If you’re considering hiring, contracting with, or lending money to a Texas LLC, check its status first. If it shows as forfeited, you’re dealing with an entity that may not be able to enforce contracts or maintain lawsuits in Texas courts. The LLC can be reinstated by filing the missing reports and paying back taxes and penalties, but until that happens, you’re taking on extra risk. Ask the company to get current before you move forward.

What You Won’t Find in Public Records

People often search for a Texas LLC expecting to find a list of its owners. That information is harder to come by than you might expect. The Texas Business Organizations Code does not require LLCs to list their members or managers in the certificate of formation itself. The statute requires the entity’s name, registered agent, mailing address, and organizer names, but not the names of the people who actually own or manage the business going forward.7State of Texas.

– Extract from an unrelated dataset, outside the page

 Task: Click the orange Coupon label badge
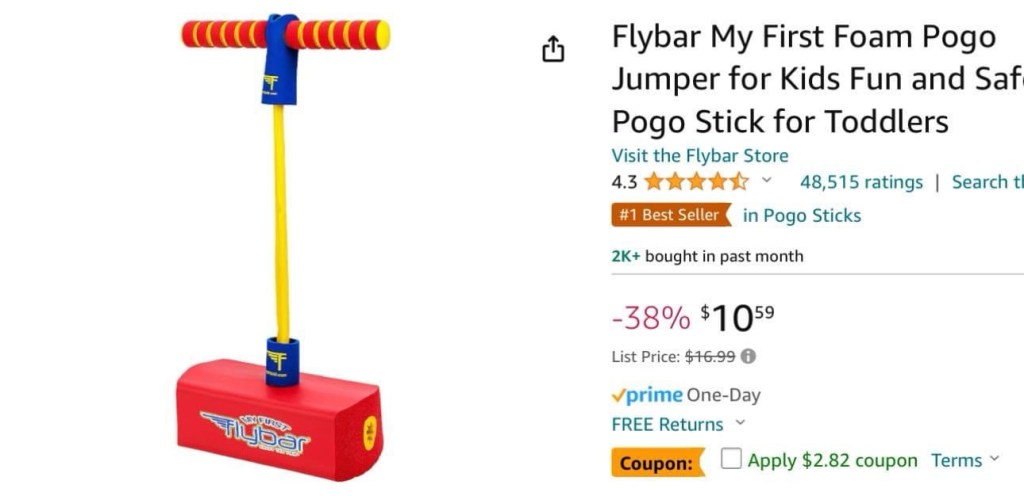656,463
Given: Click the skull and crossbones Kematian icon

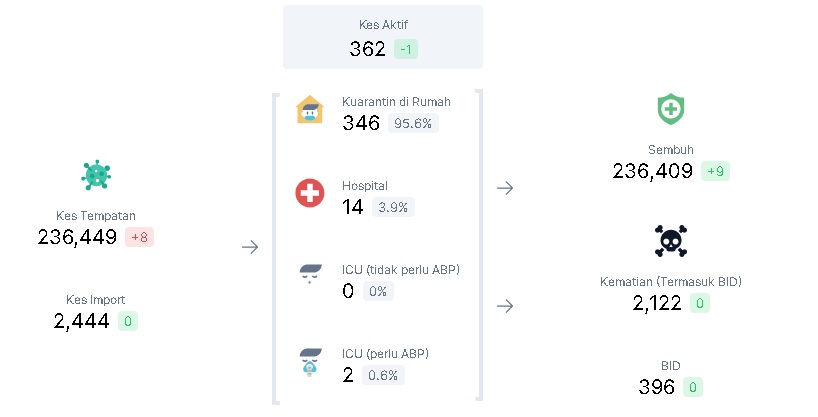Looking at the screenshot, I should (670, 241).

Texas Code Business Organizations Code 3.005 – Contents of Certificate of Formation

That said, the Secretary of State does collect the names of initial governing persons, meaning the initial managers or initial members, on the formation paperwork (Form 205).8Office of the Texas Secretary of State. Form 205 – Certificate of Formation – Limited Liability Company So you may find who ran the LLC at the time it was created, but not necessarily who runs it today. The Secretary of State’s office has confirmed it does not maintain ongoing ownership information for LLCs.9Office of the Texas Secretary of State. Management and Ownership FAQs

The Comptroller’s office gets closer to current data. Every LLC that files a franchise tax report must also submit a Public Information Report listing the names and addresses of its officers, directors, managers, or members. That information is public record.9Office of the Texas Secretary of State. Management and Ownership FAQs If you need to know who is currently involved with a Texas LLC, the Comptroller’s records through the Public Information Report are your best bet.

Getting Certified Documents

A basic search gives you screen-level data, which is fine for preliminary research. But some situations call for official documentation that carries the state’s seal or the Secretary of State’s signature.

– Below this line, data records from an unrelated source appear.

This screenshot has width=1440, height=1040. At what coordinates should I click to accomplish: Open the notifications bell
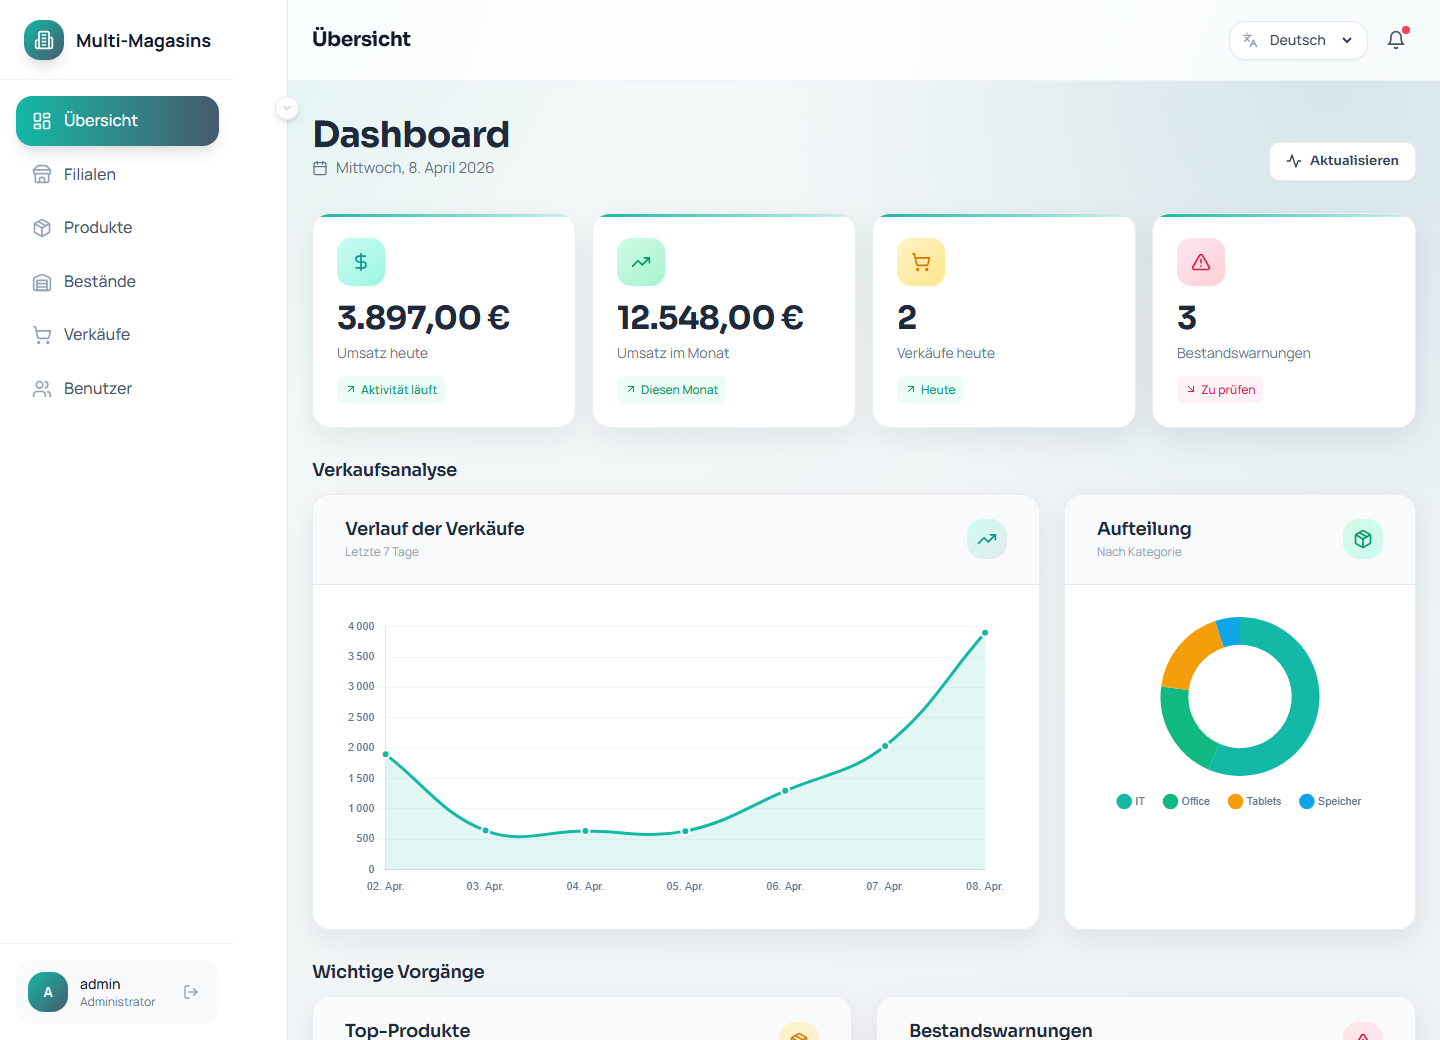(x=1396, y=40)
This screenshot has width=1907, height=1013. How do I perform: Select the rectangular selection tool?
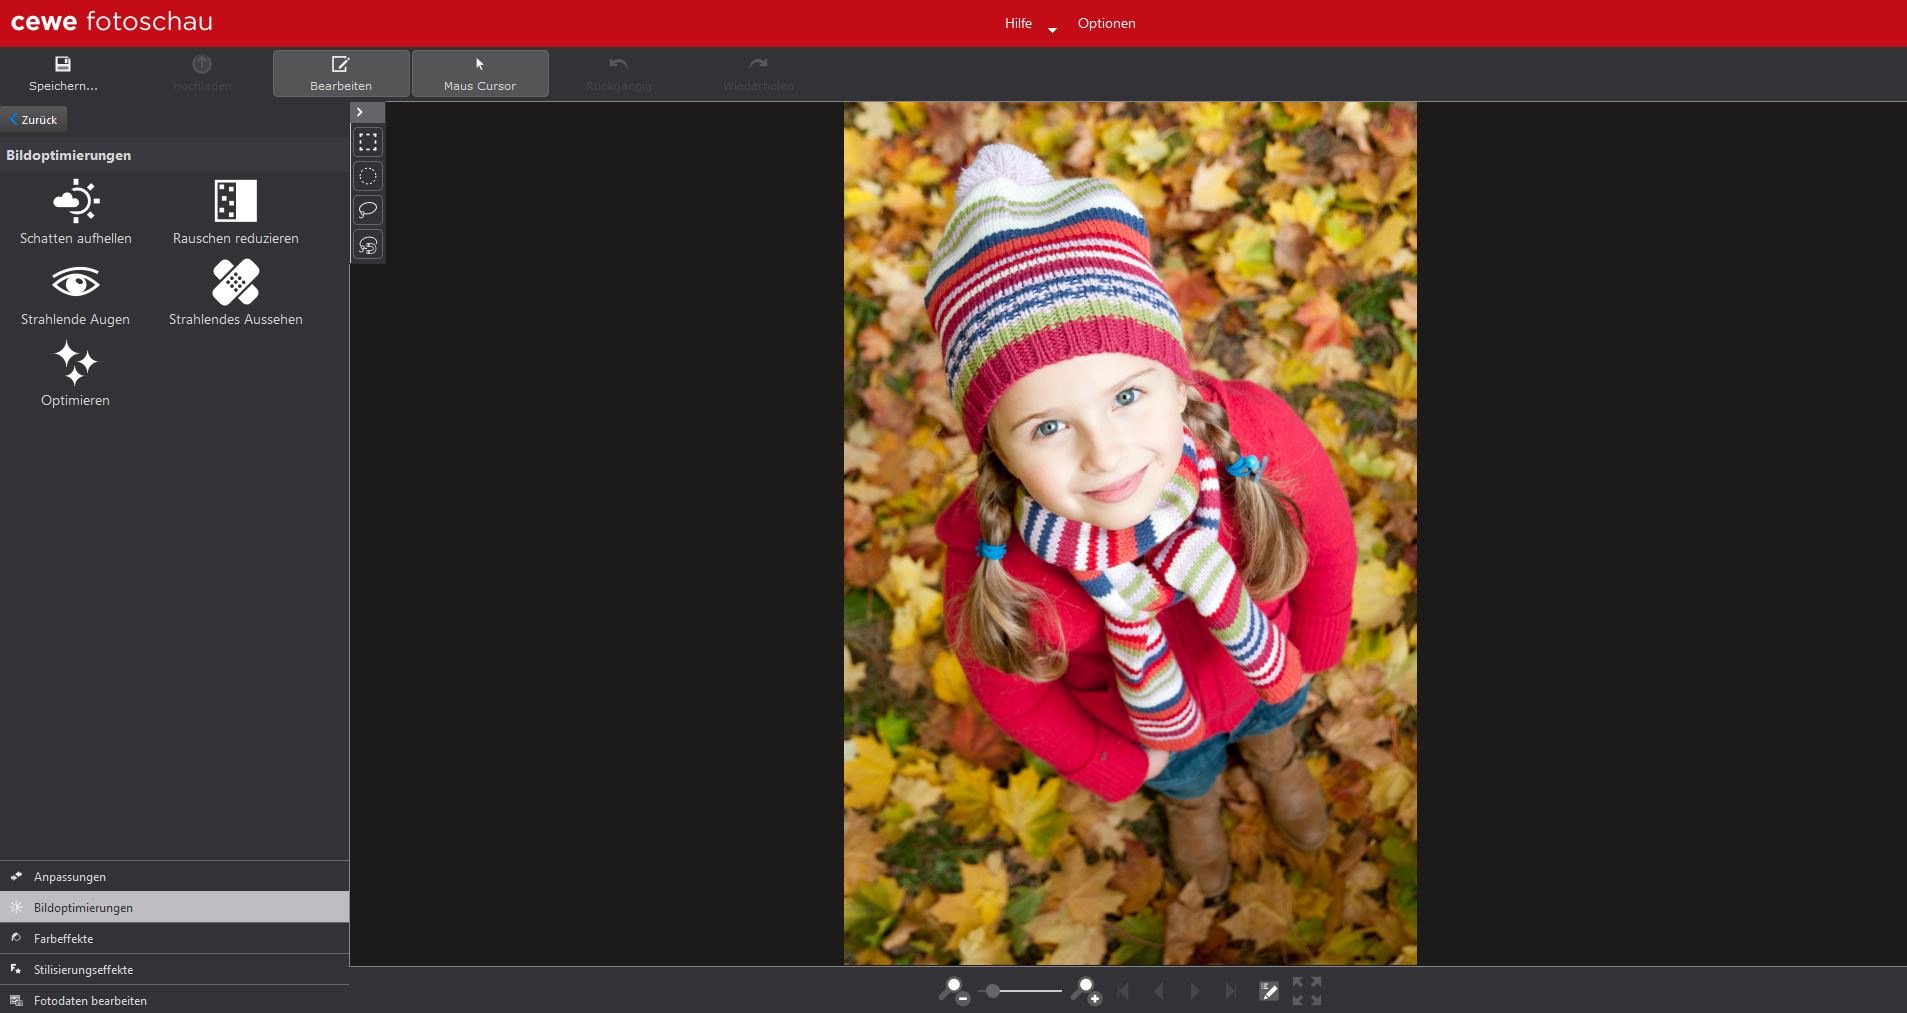pos(368,142)
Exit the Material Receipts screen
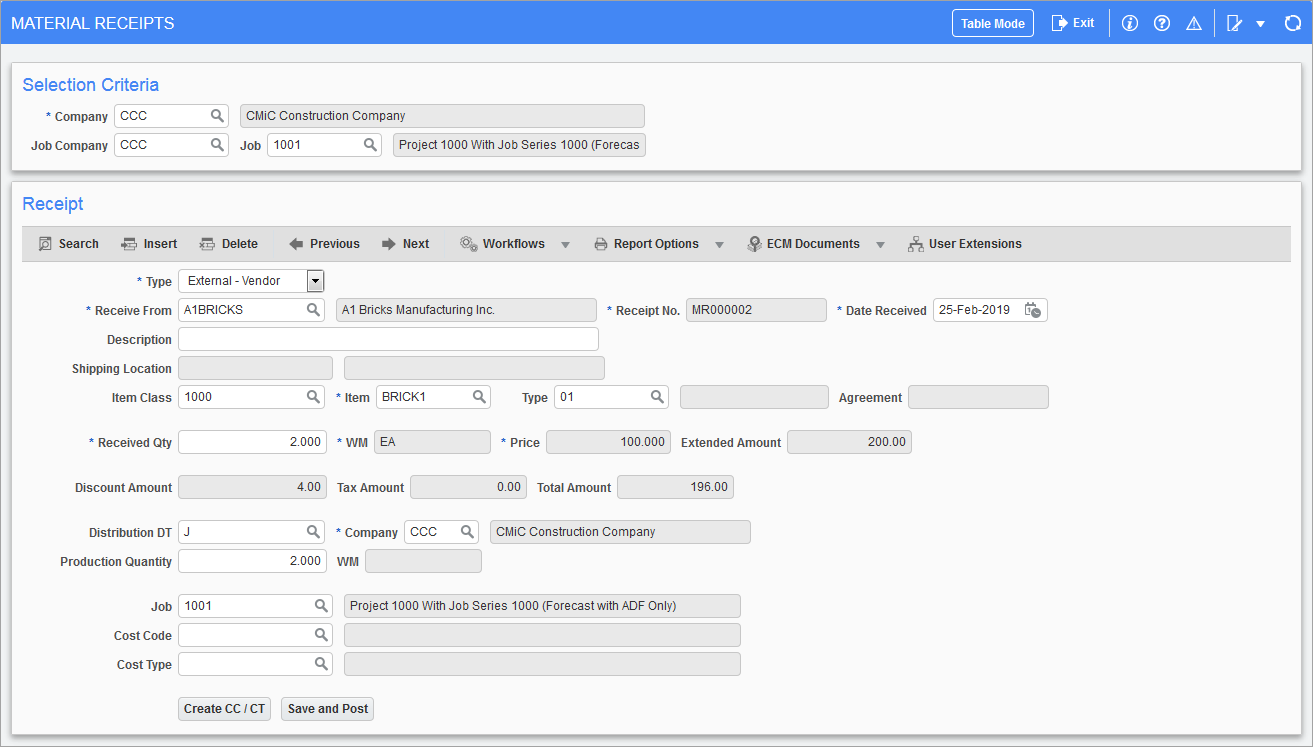This screenshot has height=747, width=1313. 1072,22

A certificate of fact (sometimes called a certificate of existence or status) is the Texas equivalent of a “certificate of good standing” in other states. It confirms the LLC exists, when it was formed, and whether it’s in good standing. The fee is $15.10Office of the Texas Secretary of State. Business Filings and Trademarks Fee Schedule Banks, lenders, and business partners in other states commonly request this document.

Certified copies of actual filings, like the certificate of formation or amendments, are also available through the Secretary of State’s office at $1.00 per page plus any applicable certificate fee. These carry more weight than a printout from an online search when you need to prove what was filed and when, such as in litigation or during a business acquisition.

Federal Ownership Reporting: The Corporate Transparency Act

You may have heard about a federal law called the Corporate Transparency Act that was supposed to create a national database of LLC owners. As of early 2025, that requirement has been dramatically scaled back. FinCEN published an interim final rule exempting all entities formed in the United States from beneficial ownership reporting. Only foreign companies registered to do business in a U.S. state must now file, and even then, they don’t need to report the information of any U.S. persons.11FinCEN. Beneficial Ownership Information Reporting

For anyone searching for information about a Texas-formed LLC, this means the federal beneficial ownership database is not a useful resource. Ownership information for domestic LLCs remains governed by state-level filings, which in Texas means the limited data described above.